Efforts were made to make him comfortable. His house was adapted for wheelchair use. He was taken on many trips not just so he could see a certain view for one last time, but so he could visit those places with people who mattered to him and to whom he mattered. And so that he could be involved in laying down memories that he wanted to lay down with us all. Eventually he was settled into a hospice, made as familiar and homely as possible. He remained there until the end and was treated as a respected human being, afforded dignity and loved and cared for by others. At this time he continued to have purpose, to have a sense of worth with his life. He continued to relate to us, to interact with us and be a loving father and a good friend who made a positive difference in our lives. He finally died, at peace and fulfilled.
“He told me, many times, that if he had been able to undertake ‘assisted dying’ then he would have missed all the above.
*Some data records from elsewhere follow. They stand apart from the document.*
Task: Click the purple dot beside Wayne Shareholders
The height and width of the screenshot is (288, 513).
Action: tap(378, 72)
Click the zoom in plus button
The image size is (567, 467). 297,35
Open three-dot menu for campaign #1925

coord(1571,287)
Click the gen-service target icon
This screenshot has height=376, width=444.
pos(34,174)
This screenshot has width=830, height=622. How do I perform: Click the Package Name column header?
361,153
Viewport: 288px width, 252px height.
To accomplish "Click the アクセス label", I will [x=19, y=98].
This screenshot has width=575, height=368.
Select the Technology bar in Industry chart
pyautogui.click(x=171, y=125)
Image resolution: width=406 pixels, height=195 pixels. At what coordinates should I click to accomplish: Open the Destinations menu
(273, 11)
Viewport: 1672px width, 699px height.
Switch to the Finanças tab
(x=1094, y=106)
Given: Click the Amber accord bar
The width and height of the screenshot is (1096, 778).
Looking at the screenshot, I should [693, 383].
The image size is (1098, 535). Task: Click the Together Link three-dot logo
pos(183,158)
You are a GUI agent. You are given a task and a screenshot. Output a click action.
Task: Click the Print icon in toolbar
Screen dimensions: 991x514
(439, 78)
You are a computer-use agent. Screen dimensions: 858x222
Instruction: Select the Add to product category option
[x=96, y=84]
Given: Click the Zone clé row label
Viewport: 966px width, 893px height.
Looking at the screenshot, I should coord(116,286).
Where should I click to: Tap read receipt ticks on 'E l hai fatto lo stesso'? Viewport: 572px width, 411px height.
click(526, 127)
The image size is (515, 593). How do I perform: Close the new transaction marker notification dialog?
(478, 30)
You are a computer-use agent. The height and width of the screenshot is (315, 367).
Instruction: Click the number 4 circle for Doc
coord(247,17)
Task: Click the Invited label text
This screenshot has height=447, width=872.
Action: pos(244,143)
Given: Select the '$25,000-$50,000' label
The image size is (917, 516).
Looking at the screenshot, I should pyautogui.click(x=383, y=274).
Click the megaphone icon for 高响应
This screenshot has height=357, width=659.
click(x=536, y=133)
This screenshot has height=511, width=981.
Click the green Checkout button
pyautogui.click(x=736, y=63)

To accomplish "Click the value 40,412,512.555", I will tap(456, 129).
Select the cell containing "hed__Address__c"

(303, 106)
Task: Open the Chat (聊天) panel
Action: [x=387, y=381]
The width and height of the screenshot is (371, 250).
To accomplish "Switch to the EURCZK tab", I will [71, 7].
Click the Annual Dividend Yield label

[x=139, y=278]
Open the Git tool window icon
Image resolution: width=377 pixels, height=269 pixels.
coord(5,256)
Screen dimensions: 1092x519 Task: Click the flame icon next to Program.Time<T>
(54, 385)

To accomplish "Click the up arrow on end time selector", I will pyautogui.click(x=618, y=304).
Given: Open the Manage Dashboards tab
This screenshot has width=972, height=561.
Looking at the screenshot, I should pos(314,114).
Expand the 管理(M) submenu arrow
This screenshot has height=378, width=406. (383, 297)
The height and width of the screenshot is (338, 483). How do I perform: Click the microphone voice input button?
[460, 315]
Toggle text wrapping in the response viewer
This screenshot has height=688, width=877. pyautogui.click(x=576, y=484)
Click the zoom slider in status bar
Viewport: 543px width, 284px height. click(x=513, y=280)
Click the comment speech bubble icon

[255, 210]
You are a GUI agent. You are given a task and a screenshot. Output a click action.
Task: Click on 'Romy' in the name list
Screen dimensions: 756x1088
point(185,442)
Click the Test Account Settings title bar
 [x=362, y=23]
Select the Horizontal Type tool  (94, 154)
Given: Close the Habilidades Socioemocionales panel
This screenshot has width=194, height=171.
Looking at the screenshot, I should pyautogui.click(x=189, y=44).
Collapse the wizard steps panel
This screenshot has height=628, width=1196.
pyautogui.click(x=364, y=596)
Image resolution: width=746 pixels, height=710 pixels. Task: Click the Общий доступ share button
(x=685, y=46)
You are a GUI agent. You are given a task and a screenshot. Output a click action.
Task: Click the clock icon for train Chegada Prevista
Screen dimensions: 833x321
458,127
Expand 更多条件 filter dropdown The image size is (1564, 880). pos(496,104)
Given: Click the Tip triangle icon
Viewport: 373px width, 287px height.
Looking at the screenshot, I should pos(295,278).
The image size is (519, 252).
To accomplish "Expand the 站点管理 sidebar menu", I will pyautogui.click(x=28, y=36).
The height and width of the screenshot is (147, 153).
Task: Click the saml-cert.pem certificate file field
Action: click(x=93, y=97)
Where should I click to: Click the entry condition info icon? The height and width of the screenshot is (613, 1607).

And the legacy for his family and friends would have been an entirely negative one of bitterness and empty death”Timothy
He told me, many times, that if he had been able to undertake ‘assisted dying’ then he would have missed all the above. And the legacy for his family and friends would have been an entirely negative one of bitterness and empty death. At the start, whilst scared to die, he wanted ‘out’ but he then found something so much better, and provided with care and dignity, he positively enjoyed his last months. He appreciated the medical and care staff who ensured that pain was reduced or removed, and discomfort was eased. They cared for him, not for his illness. They treated him with respect for who he was as a human being and did not just look at him as a number, eager for the day when he was off their care list.
Our society would be worse off if it were to implement a system that sees people with terminal illnesses treated as lost causes in need of help to take their own lives. In a good society, terminally ill people would continue to enjoy the enriching experience of seeing their positive impact on others, without being asked if they want to opt out of life. We need to devote our resources to creating excellent palliative care for every person, not the provision of lethal drugs to vulnerable and fear-stricken people. As human beings, we are in relationship with one another. We have a duty to care, not kill. It has always been this way in medicine, and for good reason.
The bills before Westminster and the Scottish Parliament include “assisted dying” in their titles. This is a euphemism, and misleading. These proposals suggest a change in the law that compels doctors actively to participate in the suicides of patients. Please consider the medical staff. It is all very well passing the buck and assuming that a doctor who signs the certificate, the medic who prescribes the lethal drug, the doctor who delivers it to the patient will all be ‘fine’. They won’t be. Such decisions will haunt them as care givers, as is evidenced by research from other jurisdictions.
I do not know your own back story, reader. Perhaps you have a personal experience which is different to that of my late friend. If you do, I offer my sympathy. However, I urge everyone who is approaching this debate to realise that life is precious, in all circumstances – even the most difficult ones. Surely our country will be better if it operates on that principle – the preciousness of life – and commits to care for, affirm, and always protect human beings. Suicide is not something I want to see, or something my friend would have wanted for others in his situation.